Filing a protest triggers an automatic stay: the agency cannot award the contract (or, if already awarded, cannot allow performance to proceed) while the protest is pending. The GAO must receive a complete report from the agency within 30 days and generally decides the protest within 100 days. The stay can be overridden only if an agency head makes a written finding that urgent and compelling circumstances affecting U.S. interests won’t permit waiting for the decision.
The best defense against a protest is a clean process. Document every evaluation decision, follow the published criteria without deviation, treat all vendors identically, and keep the administrative record complete. Most successful protests don’t hinge on a substantive disagreement about who should have won—they hinge on a procedural mistake the agency could have avoided.

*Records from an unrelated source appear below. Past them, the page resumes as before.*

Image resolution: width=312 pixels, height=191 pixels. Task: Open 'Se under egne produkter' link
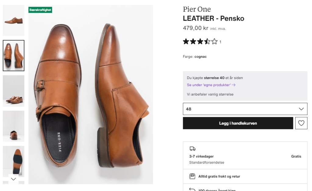coord(211,85)
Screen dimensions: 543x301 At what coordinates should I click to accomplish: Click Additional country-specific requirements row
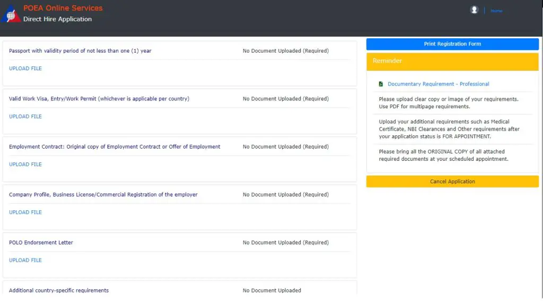pos(180,290)
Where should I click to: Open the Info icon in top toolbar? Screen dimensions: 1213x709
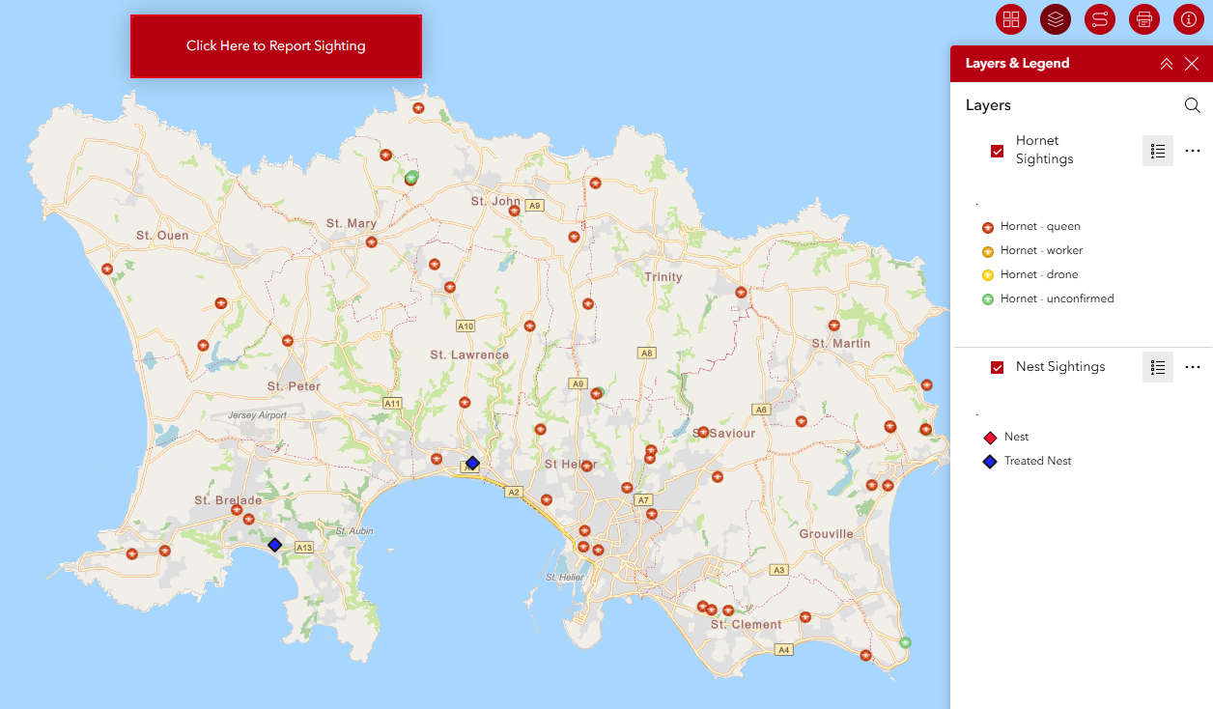pyautogui.click(x=1189, y=19)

Once vendor payments begin, the organization takes on reporting obligations that are easy to overlook during the excitement of the award. For payments made on or after January 1, 2026, you must file Form 1099-NEC for any non-employee vendor who receives $2,000 or more in aggregate payments during the calendar year. This threshold increased from the longtime $600 floor and will adjust annually for inflation starting in 2027. Backup withholding obligations kick in at the same $2,000 threshold if the vendor hasn’t provided a valid taxpayer identification number.
Collect a completed W-9 from every vendor before the first payment. Chasing tax documentation after the fact is a headache that compounds as the year goes on, and failing to file required 1099s can result in IRS penalties. Building the W-9 requirement into the contract onboarding checklist—rather than treating it as an afterthought—is the simplest way to stay compliant.